In order to prevent damage to the doctor-patient relationship, a policy that requires the implementation of UDT for all patients initiating opioid administration may be established. Such policy may prevent an unnecessary stigma effect, but the implementation is practically difficult in Korea. Alternatively, UDT may be mandated in a restrictive fashion to cases in which addiction or abuse of opioids is strongly suspected.

The Guidelines published by the Japan Society of Pain Clinicians recommend initiating opioid administration after providing the following information to patients who have non-cancer pain [4].

(1) The initiation, dose control, and discontinuation of opioid administration are determined by the doctors.

(2) The ultimate goal of opioid treatment is to improve quality of life.

(3) The purpose of opioid treatment should be clearly described.

(4) The patient should have a clear understanding of the purpose of opioid treatment.

(5) The patient should receive the regular treatment determined by the doctor during the opioid treatment.

(6) The patient is not allowed to receive opioid administration from two or more medical institutions.

(7) Various side effects may be caused by long-term administration of opioids.

(8) Administration of opioids is not a life-long treatment.

(9) Opioids should never be given to another person.

(10) The formulation and the administration method should not be changed.

(11) When the opioid treatment is discontinued or the prescription is changed, the unneeded opioids should be returned to the doctor (or medical institution) as soon as possible.

In addition, receiving a written consent form, shown in the example of Fig. 1, is recommended to improve future therapeutic compliance, but the basis of receiving the consent is still limited.

The effect of treatment may be assessed by measuring the pain intensity using the NRS or VAS, or by performing a functional test using the Oswestry Disability Index or Neck Disability Index. Complete improvement of pain in patients with chronic non-cancer pain is very rare. Therefore, an appropriately recommended objective is to decrease the pain intensity by 30% or more, or to improve function by 30% or more.

While codeine and codeine and tramadol complexes are not classified as opioids in Korea, they are considered opioids in the guidelines of other countries. Therefore, they are classified as opioid analogues in the present guidelines.

The opioid analogues and opioids that are currently used in Korea are shown in Tables 4 and 5, respectively.

The concept of opioid treatment differs completely between chronic non-cancer pain and cancer pain. In the treatment of cancer pain, the dose of opioid analgesic is increased in a short period of time until the pain is relieved. However, in the treatment of non-cancer pain, non-opioid analgesics are used initially, before applying an opioid analgesic [5]. If the pain is not controlled by non-opioid analgesics, opioid treatment is considered, starting from the minimum dose at which adverse effects may be tolerated.
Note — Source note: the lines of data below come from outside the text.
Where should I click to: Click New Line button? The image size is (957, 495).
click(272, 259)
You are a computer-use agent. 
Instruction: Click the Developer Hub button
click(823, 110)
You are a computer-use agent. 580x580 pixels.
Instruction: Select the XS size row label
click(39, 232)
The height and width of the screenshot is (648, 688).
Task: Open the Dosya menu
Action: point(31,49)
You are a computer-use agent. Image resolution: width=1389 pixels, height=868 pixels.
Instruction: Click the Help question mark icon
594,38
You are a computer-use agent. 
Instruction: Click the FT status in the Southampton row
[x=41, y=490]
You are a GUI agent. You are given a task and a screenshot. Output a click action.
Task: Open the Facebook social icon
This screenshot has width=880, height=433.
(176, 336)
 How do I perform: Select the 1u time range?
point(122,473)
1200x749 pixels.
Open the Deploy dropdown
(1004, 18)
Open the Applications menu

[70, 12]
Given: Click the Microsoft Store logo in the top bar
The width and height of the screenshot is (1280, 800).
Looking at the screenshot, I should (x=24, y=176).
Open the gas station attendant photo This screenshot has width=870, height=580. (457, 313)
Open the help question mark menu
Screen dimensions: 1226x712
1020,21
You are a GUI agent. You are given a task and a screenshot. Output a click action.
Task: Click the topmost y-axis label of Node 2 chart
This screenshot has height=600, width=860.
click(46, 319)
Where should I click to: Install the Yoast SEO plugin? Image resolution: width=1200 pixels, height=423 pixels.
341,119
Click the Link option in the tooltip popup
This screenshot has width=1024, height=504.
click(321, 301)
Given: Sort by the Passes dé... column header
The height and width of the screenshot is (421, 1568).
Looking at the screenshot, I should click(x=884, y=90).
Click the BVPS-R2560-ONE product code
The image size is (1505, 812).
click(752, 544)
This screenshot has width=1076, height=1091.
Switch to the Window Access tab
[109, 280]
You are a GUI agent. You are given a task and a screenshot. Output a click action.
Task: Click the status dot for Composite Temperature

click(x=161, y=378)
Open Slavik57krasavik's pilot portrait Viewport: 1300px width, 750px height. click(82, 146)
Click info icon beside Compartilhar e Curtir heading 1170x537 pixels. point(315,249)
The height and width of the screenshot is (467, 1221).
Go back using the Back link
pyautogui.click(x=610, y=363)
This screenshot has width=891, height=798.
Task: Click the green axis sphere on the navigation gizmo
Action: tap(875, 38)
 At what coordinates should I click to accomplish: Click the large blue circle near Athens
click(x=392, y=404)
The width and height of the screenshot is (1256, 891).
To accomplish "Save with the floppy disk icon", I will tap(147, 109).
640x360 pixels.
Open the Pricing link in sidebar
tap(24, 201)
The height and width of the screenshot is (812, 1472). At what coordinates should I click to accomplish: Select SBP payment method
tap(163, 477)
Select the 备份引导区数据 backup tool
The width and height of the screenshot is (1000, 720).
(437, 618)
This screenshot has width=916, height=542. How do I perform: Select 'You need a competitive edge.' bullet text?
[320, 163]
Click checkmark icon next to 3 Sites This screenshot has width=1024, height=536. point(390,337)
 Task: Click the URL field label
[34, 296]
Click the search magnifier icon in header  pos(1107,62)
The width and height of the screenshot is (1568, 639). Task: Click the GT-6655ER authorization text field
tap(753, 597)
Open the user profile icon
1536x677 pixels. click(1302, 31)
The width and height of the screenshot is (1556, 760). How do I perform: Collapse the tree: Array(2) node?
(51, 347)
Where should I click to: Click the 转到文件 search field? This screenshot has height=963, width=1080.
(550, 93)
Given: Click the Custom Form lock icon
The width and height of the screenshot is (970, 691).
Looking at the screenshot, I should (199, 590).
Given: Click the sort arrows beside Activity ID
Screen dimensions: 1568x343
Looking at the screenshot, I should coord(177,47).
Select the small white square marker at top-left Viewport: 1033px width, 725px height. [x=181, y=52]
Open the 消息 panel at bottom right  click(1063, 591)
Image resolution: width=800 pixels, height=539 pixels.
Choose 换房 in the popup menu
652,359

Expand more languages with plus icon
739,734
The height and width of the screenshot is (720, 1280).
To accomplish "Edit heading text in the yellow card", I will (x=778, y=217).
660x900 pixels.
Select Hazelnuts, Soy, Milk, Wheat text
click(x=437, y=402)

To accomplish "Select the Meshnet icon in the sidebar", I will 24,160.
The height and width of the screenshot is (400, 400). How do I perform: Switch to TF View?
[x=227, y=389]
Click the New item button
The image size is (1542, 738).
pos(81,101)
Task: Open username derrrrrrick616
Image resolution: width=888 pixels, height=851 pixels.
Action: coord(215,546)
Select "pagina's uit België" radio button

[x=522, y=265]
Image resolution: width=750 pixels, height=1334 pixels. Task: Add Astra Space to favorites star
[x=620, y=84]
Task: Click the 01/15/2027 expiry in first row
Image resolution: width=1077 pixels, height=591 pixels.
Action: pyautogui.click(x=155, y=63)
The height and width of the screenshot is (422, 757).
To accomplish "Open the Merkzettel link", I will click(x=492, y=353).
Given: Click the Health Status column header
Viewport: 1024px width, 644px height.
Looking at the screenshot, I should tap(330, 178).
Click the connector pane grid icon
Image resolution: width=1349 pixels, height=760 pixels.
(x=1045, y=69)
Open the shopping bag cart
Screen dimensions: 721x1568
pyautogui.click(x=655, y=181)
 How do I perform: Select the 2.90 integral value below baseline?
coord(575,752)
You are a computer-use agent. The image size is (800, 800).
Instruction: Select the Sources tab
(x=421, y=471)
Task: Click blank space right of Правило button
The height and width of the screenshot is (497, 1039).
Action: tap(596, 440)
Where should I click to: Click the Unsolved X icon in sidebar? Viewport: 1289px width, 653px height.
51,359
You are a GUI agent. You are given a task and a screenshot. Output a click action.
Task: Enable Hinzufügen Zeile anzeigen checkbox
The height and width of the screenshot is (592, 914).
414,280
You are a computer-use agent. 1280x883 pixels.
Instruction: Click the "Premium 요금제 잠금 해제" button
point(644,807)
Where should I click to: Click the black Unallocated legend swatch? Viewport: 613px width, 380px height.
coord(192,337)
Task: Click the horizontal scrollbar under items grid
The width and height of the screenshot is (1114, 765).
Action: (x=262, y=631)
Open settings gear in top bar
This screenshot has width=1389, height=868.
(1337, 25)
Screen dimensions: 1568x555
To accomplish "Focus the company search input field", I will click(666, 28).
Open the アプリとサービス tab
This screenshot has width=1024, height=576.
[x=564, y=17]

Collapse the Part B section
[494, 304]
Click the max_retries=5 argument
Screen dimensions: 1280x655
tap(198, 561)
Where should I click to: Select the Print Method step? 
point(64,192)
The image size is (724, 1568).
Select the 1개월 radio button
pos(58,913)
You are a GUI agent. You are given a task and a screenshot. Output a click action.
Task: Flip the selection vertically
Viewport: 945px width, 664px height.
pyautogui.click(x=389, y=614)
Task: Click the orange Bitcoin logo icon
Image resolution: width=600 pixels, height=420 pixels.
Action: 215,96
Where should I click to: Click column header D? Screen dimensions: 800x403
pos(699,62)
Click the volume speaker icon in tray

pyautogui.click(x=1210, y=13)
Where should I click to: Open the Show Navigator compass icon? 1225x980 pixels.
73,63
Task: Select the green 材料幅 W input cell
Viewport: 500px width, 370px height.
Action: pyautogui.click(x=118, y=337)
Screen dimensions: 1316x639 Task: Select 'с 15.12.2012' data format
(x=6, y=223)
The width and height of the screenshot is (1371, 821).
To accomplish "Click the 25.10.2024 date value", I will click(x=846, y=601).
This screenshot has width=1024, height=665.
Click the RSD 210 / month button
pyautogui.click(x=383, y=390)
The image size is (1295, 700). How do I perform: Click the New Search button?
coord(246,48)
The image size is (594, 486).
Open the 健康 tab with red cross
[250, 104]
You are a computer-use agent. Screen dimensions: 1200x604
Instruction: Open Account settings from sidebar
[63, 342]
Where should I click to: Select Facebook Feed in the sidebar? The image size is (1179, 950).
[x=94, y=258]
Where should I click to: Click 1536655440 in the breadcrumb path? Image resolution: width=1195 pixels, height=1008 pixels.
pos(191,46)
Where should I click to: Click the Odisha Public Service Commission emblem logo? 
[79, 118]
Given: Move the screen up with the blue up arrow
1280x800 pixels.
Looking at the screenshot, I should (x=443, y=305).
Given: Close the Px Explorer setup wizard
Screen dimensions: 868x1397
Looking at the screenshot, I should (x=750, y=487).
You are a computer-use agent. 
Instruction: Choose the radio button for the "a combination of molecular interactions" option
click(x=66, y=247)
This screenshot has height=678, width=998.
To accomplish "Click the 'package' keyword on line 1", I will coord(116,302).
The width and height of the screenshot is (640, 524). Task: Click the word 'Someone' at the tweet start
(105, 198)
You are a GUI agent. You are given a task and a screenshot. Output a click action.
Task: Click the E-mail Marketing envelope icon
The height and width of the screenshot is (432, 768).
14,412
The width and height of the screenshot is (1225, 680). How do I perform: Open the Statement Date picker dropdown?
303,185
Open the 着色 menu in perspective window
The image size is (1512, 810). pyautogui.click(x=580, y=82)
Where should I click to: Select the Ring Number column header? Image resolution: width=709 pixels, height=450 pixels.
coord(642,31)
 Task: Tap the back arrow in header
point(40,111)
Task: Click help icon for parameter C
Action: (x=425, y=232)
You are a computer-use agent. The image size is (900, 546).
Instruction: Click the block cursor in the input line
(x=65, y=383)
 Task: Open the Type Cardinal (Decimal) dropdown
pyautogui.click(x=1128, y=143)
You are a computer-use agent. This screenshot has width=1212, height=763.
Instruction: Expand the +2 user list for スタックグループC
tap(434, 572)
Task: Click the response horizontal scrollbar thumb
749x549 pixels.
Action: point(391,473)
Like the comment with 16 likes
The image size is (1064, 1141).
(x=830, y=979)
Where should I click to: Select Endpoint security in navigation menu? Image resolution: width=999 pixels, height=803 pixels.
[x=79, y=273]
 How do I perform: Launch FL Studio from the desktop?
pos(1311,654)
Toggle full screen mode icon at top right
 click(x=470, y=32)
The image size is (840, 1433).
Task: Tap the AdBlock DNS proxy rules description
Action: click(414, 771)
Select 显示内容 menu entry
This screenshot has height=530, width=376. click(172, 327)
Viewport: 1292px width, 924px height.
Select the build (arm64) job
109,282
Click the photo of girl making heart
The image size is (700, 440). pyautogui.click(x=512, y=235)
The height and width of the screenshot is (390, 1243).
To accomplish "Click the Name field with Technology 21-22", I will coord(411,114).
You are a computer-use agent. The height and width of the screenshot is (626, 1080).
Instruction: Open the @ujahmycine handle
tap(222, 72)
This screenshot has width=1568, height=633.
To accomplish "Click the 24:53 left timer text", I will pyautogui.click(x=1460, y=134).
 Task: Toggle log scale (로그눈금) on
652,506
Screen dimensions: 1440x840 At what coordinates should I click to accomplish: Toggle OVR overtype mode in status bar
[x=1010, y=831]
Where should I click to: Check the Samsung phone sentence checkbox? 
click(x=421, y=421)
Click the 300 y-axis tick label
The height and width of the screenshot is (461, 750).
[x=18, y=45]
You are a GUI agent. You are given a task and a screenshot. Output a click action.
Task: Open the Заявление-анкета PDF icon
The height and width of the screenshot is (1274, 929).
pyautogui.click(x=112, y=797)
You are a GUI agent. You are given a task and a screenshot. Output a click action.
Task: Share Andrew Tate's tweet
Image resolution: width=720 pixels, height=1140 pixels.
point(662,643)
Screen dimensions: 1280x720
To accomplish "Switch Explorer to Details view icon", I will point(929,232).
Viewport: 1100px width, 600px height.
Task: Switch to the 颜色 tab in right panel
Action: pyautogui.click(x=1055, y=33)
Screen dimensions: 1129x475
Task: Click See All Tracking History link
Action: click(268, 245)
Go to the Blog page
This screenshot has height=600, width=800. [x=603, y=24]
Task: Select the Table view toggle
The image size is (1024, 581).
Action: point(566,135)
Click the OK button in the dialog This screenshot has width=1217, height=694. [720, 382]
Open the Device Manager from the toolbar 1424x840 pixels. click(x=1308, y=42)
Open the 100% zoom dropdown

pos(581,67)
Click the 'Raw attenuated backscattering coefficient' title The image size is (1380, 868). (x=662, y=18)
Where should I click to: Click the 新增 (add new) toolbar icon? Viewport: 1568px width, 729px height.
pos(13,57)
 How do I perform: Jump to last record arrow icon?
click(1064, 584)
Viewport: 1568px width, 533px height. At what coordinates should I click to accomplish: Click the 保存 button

The dose is slowly increased over a sufficiently long observation period, even if the effect is verified at the early stage of the administration. This is because the acute onset of tolerance due to a rapid dose increase as well as dependence caused by the tolerance should be avoided.

Initially, the type of opioid and the dose should be determined on an individual basis considering the environment, accompanying diseases, history of opioid medication, purpose of the treatment, medical adverse effects, and degree of pain of each patient [6]. Prescription of opioids typically starts with a short-acting opioid, following a test period [7]. The test period is usually five weeks. The prescription starts with a low dose, which is then slowly increased to reduce adverse effects. Alcohol and other tranquilizers should be avoided during the process of determining the opioid dosage.

Initially, opioid analogues, such as codeine and tramadol, should be prescribed. An analgesic complex, including tramadol and a non-opioid analgesic, may also be prescribed. Codeine has an analgesic effect through its metabolite, morphine. Therefore, the same level of care required for morphine administration should be paid to the administration of codeine. The potency of codeine is 1/6 that of morphine. Codeine is metabolized by a drug metabolic enzyme in the liver, CYP2D6, and the analgesic effect of codeine is thereby weaker in patients with low CYP2D6 activity. Some Koreans (about 6%) have a low level of CYP2D6 activity [8].

A tramadol-acetaminophen complex tablet, which is classified as an opioid analogue, has an analgesic effect through the action of the µ-opioid receptors, the activation of the inhibitory system through the inhibition of noradrenalin-serotonin reuptake, and the action of acetaminophen. The risks of dependence and abuse are low, and drug withdrawal symptoms are known to be mild. Tramadol's own affinity for the opioid receptors is weak, but the affinity of M1, the metabolite, is strong. Since tramadol is also metabolized by the liver enzyme CYP2D6, the analgesic effect is weak in patients with low CYP2D6 activity [9].

Use of opioids may be considered from the beginning for patients experiencing severe pain. Considering the ratio of effect to cost, morphine is an appropriate opioid medication, but oxycodone and hydromorphone may be used as alternatives (Fig. 2) [10].

Morphine is classified as a strong opioid and the short-term or long-term adverse effects of morphine administration should be taken into account. Oxycodone, which is a strong opioid that is structurally analogous to morphine, may be used as an alternative to morphine, and the potency is 1/2 that of morphine. Hydromorphone is a strong opioid synthesized from morphine, and the potency of hydromorphone is two or three times that of oxycodone and five to seven times that of morphine [7]. Hydromorphone is relatively safe because a small dose can provide a strong analgesic effect without an active metabolite.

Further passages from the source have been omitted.